Ingredients
Equipment
Method
- In a mixing bowl, combine honey, lime juice, lime zest, minced garlic, ground cumin, salt, and pepper. Whisk until the honey dissolves and the mixture looks glossy.
- Place the chicken breasts in a resealable plastic bag or shallow dish and pour the marinade over the chicken. Seal or cover and refrigerate for at least 30 minutes, up to 2 hours.
- While the chicken marinates, rinse the jasmine rice under cold water until the water runs clear. In a medium saucepan, bring the chicken broth to a boil. Add the rice, cover, and simmer for about 15 minutes or until the rice is tender and the liquid is absorbed.
- Preheat a grill or stovetop grill pan over medium-high heat. Remove the chicken from the marinade, allowing excess to drip off before placing it onto the grill.

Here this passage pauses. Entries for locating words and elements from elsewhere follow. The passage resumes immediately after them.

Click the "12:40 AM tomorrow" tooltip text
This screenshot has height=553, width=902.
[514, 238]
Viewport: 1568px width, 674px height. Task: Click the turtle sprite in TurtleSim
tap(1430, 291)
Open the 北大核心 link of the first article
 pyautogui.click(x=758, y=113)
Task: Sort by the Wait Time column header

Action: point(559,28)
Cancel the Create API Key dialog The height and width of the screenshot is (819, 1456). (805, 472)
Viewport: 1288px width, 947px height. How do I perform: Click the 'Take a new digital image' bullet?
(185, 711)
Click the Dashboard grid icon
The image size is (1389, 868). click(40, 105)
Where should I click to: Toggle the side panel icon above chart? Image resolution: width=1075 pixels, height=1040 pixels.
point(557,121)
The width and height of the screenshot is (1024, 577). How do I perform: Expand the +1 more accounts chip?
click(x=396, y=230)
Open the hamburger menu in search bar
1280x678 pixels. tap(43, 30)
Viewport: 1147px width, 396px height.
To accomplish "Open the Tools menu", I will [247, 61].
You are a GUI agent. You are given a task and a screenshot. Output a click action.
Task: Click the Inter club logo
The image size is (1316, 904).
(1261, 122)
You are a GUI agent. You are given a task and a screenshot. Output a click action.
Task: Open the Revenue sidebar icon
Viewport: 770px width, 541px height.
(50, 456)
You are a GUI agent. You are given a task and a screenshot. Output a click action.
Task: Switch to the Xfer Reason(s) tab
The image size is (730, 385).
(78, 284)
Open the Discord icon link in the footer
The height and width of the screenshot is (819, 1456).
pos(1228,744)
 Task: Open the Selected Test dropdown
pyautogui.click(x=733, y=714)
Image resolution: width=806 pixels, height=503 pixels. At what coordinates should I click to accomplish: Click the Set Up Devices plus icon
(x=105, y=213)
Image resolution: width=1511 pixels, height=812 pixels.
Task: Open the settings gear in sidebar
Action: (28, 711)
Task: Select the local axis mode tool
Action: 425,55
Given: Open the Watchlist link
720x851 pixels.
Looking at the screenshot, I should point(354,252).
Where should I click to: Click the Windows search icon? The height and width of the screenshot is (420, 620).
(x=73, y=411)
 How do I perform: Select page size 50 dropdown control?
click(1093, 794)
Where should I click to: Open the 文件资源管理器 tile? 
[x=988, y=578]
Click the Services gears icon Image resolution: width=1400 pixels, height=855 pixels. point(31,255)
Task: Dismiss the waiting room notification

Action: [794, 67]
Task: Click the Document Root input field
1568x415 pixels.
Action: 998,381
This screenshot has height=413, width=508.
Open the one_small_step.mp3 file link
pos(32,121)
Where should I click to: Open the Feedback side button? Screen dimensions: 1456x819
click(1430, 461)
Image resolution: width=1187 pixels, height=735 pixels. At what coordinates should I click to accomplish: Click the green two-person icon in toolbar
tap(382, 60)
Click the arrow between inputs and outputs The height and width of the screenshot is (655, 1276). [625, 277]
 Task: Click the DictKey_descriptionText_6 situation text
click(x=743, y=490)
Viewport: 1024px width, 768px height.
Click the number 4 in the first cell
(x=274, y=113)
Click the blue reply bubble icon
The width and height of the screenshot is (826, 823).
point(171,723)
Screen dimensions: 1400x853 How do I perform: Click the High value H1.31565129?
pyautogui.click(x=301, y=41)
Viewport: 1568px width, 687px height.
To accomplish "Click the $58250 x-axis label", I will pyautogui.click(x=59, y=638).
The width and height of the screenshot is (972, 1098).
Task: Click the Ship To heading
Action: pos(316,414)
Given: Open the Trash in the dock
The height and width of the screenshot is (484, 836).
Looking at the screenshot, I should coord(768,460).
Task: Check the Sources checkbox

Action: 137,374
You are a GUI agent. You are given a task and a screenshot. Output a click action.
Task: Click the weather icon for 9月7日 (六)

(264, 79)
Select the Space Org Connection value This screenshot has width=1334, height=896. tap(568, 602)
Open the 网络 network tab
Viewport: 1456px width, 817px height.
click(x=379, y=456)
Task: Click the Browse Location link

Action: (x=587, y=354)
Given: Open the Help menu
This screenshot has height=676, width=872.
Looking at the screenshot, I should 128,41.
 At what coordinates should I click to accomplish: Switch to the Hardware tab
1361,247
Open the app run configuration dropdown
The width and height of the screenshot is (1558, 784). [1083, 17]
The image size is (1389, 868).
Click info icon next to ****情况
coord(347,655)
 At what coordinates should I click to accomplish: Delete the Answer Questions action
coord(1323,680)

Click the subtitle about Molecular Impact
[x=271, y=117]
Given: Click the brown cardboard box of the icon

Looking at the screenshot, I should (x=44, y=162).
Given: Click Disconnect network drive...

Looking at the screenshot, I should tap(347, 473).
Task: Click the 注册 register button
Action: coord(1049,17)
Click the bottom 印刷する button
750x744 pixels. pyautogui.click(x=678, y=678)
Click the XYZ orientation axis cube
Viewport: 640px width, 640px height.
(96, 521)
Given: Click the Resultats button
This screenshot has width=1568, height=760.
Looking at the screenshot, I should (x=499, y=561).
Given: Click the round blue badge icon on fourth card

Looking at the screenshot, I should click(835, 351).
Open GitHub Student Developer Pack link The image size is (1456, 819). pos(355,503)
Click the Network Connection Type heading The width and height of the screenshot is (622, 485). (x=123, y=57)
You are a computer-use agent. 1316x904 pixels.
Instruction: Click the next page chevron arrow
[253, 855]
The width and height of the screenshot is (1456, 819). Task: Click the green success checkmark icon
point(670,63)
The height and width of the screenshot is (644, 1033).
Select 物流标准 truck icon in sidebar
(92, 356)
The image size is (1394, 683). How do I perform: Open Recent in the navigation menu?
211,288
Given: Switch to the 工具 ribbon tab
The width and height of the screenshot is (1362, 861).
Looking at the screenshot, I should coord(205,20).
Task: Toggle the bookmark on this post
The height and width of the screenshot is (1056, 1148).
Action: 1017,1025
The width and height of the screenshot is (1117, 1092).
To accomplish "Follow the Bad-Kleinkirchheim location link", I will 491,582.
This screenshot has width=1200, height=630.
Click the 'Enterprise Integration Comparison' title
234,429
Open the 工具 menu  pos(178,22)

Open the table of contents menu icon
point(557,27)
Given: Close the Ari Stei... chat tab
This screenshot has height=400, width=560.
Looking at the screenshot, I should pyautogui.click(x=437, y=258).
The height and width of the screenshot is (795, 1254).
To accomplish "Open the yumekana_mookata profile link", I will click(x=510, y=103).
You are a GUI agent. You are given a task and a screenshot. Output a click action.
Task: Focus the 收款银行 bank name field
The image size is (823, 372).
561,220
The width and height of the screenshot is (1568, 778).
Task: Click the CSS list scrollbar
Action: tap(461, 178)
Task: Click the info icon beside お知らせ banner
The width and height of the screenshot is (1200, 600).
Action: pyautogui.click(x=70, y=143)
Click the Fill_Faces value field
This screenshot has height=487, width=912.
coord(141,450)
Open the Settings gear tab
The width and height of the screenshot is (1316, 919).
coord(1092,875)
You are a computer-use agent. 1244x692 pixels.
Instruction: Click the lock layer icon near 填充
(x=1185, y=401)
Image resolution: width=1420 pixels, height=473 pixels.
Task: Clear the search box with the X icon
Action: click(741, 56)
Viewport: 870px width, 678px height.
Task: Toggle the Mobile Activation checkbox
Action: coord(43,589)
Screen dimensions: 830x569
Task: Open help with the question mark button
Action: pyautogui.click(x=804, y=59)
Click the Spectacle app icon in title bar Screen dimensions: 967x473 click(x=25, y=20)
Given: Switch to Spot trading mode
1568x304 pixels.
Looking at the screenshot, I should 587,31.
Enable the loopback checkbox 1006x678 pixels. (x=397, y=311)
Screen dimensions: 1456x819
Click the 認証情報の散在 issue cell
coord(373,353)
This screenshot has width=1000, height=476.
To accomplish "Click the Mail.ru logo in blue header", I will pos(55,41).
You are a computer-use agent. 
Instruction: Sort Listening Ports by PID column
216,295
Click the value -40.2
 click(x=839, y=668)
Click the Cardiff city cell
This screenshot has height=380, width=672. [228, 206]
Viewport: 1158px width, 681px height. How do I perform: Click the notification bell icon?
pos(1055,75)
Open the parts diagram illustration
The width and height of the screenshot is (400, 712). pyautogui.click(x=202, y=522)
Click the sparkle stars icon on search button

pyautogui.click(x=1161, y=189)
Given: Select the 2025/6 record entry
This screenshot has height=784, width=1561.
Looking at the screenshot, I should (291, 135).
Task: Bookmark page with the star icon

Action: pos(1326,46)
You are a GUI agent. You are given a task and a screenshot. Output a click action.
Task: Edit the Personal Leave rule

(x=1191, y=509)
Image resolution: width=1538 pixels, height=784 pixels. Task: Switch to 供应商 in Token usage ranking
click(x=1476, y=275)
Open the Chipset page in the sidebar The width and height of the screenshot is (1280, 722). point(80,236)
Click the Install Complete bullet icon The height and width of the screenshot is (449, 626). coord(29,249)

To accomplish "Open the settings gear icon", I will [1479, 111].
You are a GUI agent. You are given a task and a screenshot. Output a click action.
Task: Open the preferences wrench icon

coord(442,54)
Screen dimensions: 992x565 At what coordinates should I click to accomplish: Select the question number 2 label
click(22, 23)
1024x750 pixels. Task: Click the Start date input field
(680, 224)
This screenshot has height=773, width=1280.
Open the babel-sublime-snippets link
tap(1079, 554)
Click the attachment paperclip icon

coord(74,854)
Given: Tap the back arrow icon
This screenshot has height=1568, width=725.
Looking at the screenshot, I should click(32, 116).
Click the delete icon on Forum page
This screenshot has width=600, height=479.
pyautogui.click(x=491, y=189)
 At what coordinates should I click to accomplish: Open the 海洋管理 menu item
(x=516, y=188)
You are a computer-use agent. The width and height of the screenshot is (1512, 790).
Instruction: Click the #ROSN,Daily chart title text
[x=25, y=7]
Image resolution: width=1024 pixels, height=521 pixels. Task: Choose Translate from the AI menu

- Grill the chicken for about 6 to 7 minutes per side, or until fully cooked and internal temperature reaches 165°F. Remove from heat and allow to rest for a few minutes before slicing.
- In a bowl, combine diced avocado, red onion, fresh cilantro, and olive oil. Lightly mix so everything is evenly distributed.
- To assemble the stack, layer a serving of rice at the base. Top with sliced chicken and then the avocado mixture.
- Serve with lime wedges and additional cilantro for garnish, if desired.
Notes
Store components separately in airtight containers for up to 3 days. Rice and chicken can be frozen for up to 1 month. Reheat rice with a sprinkle of water, warm chicken in low oven or skillet. For best results, marinate chicken for at least 30 minutes and use freshly squeezed lime juice.